> [Your objective]: Repeat exactly the lines from the first line of the records through the line containing "Image resolution: width=1227", and nothing more.

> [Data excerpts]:
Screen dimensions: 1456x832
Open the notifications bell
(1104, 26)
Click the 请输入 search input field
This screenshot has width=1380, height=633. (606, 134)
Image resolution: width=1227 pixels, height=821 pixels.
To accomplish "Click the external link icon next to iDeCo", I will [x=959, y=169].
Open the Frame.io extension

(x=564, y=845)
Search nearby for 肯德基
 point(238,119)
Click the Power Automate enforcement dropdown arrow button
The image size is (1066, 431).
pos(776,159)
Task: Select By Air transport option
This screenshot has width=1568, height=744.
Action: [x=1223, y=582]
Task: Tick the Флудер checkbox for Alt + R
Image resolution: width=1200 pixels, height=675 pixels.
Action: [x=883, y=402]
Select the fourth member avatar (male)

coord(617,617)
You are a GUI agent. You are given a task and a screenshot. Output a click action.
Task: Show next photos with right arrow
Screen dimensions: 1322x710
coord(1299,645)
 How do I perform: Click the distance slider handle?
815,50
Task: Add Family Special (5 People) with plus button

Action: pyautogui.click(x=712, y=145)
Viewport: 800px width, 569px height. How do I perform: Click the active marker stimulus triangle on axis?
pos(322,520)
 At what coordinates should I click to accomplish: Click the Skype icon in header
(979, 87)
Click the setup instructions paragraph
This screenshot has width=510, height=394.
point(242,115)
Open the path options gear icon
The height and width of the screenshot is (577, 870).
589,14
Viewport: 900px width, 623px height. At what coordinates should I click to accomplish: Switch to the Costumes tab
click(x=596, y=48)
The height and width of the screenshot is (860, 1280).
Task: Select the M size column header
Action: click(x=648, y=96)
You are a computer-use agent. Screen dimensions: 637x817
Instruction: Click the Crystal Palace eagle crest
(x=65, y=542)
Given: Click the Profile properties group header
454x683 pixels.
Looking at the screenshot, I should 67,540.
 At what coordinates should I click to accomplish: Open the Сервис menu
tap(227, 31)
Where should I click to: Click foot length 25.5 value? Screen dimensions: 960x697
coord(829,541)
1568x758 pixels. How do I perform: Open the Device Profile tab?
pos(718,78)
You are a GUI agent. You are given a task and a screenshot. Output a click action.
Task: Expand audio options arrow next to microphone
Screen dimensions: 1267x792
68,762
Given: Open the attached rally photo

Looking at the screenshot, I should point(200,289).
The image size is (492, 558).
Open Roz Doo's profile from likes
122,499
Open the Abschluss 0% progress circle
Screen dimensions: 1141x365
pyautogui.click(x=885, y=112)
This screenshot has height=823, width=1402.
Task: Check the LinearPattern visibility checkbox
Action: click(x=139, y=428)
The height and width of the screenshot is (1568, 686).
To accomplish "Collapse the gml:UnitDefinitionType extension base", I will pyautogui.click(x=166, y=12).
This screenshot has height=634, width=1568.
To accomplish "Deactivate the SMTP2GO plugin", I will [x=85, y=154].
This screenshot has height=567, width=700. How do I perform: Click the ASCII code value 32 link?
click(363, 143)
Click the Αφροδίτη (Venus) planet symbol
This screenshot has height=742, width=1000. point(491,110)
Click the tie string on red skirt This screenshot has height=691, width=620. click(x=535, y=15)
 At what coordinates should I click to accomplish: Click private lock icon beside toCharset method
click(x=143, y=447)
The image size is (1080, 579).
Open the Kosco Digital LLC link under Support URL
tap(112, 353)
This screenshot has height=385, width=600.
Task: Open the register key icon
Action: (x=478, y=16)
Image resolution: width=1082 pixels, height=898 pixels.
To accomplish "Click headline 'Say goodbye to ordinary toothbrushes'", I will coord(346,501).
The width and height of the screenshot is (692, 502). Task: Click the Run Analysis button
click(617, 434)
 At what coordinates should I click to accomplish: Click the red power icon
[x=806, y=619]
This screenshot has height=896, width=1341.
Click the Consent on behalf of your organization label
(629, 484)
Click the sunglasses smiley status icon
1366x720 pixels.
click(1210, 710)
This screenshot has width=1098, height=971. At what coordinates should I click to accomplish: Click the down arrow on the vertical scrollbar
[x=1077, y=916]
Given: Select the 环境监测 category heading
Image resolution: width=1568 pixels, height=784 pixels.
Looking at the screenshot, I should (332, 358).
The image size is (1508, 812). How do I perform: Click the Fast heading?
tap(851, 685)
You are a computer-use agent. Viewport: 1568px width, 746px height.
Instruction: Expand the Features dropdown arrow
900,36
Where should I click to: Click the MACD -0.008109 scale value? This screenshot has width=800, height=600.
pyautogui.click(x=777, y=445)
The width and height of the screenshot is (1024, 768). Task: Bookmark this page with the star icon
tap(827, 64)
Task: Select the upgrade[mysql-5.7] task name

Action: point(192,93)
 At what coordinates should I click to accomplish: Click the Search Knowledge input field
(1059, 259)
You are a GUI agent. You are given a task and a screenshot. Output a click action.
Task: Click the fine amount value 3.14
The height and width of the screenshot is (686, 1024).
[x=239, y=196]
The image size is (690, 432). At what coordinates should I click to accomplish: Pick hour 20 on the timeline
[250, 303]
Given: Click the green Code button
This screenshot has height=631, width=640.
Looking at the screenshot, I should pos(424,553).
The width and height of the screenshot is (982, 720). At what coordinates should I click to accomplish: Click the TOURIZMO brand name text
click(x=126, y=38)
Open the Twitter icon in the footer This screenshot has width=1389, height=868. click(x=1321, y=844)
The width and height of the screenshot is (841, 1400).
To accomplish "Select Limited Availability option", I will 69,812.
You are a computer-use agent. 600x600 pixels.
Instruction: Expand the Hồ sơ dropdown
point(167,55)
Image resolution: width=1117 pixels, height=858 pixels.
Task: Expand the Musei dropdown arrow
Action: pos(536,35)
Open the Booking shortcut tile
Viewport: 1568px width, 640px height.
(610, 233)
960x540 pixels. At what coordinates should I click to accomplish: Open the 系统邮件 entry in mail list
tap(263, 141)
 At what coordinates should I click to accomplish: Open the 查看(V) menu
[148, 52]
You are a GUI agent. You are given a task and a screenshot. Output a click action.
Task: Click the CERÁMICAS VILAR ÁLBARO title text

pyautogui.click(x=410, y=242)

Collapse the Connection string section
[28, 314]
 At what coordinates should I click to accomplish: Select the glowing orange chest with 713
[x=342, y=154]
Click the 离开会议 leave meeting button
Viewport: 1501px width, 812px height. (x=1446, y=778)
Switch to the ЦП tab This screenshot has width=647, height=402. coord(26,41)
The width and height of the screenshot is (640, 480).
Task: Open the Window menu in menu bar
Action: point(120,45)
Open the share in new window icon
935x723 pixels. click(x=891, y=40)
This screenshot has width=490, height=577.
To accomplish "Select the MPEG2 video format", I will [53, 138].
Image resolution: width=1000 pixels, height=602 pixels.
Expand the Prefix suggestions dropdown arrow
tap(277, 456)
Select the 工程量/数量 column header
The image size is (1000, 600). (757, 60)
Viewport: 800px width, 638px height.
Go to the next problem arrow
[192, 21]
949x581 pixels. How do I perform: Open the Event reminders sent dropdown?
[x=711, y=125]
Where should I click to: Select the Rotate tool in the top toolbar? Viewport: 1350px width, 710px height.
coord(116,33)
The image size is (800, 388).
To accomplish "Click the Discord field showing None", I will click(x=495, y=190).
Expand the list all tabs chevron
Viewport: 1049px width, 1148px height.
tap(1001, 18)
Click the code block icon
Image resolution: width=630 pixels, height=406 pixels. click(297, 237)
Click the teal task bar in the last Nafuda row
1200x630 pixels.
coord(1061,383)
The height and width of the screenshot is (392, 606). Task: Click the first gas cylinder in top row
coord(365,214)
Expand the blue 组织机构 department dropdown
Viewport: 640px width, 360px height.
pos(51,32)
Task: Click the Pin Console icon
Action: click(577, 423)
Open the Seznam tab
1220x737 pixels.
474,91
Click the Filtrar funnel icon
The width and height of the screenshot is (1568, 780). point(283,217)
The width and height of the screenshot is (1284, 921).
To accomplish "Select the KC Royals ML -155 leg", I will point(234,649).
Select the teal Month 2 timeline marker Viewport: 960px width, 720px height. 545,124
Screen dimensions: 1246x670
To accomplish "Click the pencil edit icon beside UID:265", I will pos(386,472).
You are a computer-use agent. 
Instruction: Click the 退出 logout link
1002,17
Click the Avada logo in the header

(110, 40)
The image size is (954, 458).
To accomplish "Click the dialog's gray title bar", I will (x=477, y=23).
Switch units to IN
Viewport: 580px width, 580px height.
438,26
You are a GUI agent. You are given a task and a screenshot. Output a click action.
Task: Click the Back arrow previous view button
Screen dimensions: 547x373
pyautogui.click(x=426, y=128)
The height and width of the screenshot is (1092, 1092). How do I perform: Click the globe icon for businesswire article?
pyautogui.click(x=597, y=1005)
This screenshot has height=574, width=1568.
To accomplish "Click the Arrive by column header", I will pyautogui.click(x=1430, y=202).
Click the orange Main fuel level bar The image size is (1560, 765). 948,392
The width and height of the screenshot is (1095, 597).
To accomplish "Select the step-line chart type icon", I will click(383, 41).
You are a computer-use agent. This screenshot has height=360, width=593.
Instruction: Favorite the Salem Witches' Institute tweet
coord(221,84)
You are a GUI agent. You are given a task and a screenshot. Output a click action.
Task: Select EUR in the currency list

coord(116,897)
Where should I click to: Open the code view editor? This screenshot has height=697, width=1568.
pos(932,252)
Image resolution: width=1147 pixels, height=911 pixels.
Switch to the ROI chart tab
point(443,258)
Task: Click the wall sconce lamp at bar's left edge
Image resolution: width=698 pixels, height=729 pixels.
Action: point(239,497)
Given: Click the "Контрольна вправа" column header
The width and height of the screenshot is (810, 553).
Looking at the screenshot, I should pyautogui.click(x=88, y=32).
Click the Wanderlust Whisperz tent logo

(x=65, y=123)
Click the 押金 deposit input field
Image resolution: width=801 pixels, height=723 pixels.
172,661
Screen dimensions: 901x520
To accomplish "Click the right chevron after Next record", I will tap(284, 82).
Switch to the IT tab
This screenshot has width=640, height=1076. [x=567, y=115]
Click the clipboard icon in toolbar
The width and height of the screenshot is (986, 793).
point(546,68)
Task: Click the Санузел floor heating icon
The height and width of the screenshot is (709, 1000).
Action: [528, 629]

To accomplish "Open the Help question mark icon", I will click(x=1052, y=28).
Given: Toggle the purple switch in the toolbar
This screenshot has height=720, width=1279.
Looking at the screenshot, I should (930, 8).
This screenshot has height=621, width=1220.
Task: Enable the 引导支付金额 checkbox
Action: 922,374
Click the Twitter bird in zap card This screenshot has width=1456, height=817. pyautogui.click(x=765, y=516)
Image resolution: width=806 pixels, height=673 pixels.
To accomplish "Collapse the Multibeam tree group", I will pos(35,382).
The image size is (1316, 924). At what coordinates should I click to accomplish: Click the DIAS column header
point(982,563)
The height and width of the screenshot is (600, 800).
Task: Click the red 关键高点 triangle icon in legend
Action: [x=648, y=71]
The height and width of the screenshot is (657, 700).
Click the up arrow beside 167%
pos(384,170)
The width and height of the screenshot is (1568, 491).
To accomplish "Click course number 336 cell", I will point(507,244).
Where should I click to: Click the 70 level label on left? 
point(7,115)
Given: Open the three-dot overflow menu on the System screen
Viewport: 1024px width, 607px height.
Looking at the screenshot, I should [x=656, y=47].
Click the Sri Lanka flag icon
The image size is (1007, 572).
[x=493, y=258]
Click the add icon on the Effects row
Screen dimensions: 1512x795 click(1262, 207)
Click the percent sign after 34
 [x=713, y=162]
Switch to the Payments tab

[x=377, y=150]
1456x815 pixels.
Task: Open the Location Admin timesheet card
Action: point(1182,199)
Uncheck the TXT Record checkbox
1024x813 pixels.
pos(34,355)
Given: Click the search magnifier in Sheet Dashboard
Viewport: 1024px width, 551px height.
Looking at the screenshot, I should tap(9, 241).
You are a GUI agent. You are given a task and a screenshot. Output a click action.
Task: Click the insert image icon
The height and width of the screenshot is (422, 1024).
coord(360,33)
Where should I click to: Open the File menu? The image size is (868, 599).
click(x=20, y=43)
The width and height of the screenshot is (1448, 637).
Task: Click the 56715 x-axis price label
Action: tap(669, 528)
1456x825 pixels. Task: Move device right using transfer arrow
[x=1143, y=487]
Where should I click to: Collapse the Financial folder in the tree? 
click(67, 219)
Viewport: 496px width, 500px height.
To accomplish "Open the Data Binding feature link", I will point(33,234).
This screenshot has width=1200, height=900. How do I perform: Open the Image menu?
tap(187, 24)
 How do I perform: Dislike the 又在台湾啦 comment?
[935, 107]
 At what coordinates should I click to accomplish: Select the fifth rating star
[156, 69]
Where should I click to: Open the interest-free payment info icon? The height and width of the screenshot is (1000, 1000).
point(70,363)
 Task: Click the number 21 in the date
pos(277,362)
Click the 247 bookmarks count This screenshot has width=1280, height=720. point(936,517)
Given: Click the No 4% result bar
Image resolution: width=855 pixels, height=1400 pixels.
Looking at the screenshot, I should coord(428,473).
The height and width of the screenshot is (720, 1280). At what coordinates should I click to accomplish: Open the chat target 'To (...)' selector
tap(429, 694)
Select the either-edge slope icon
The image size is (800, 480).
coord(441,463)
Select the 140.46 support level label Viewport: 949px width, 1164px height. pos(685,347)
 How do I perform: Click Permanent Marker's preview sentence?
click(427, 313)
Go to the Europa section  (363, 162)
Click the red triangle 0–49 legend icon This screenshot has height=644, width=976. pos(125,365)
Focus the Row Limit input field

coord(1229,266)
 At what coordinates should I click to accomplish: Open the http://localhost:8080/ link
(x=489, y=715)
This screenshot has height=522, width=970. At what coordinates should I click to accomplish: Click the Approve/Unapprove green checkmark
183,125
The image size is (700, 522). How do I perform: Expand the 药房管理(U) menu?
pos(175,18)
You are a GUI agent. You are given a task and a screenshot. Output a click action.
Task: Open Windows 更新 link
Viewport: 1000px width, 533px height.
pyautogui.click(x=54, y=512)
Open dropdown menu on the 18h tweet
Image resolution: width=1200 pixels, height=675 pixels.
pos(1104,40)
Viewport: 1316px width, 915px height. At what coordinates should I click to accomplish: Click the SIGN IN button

> [Answer box]:
Screen dimensions: 1456x832
Open the notifications bell
(1104, 26)
Click the 请输入 search input field
This screenshot has width=1380, height=633. (606, 134)
Image resolution: width=1227 pixels, height=821 pixels.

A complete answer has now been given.